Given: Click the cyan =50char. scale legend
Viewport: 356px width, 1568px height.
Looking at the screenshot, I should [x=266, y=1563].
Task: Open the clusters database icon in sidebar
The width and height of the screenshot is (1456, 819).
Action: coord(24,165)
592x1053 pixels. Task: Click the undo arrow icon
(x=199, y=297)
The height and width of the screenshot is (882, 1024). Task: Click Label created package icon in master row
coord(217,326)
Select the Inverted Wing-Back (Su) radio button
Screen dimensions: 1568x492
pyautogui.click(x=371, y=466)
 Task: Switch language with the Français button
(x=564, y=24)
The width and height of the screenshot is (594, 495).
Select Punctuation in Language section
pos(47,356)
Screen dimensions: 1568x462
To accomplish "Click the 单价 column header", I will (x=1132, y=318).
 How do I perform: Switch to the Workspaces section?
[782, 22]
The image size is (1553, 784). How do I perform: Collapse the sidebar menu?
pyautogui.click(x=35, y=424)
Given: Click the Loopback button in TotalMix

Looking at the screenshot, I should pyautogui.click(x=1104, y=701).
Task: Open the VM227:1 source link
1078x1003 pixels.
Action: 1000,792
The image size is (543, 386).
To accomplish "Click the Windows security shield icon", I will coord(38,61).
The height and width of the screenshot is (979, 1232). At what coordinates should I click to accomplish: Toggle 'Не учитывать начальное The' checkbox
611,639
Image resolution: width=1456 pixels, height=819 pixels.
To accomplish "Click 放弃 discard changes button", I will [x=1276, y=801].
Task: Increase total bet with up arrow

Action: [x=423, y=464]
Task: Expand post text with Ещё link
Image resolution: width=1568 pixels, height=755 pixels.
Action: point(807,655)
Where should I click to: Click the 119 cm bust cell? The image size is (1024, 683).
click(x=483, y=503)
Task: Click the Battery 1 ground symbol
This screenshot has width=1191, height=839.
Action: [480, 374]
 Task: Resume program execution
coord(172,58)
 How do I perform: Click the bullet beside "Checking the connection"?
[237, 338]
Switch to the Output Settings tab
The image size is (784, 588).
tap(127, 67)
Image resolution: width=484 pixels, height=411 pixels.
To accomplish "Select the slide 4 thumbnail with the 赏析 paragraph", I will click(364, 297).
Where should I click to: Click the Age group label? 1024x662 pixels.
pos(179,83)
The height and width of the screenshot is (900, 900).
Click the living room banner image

* * *

> EXERCISE REQUIREMENTS
Return every line of the items above word for word, from the first line through the line containing "coord(217,326)", including both.

> FINAL RESULT
Given: Click the cyan =50char. scale legend
Viewport: 356px width, 1568px height.
Looking at the screenshot, I should [x=266, y=1563].
Task: Open the clusters database icon in sidebar
The width and height of the screenshot is (1456, 819).
Action: coord(24,165)
592x1053 pixels. Task: Click the undo arrow icon
(x=199, y=297)
The height and width of the screenshot is (882, 1024). Task: Click Label created package icon in master row
coord(217,326)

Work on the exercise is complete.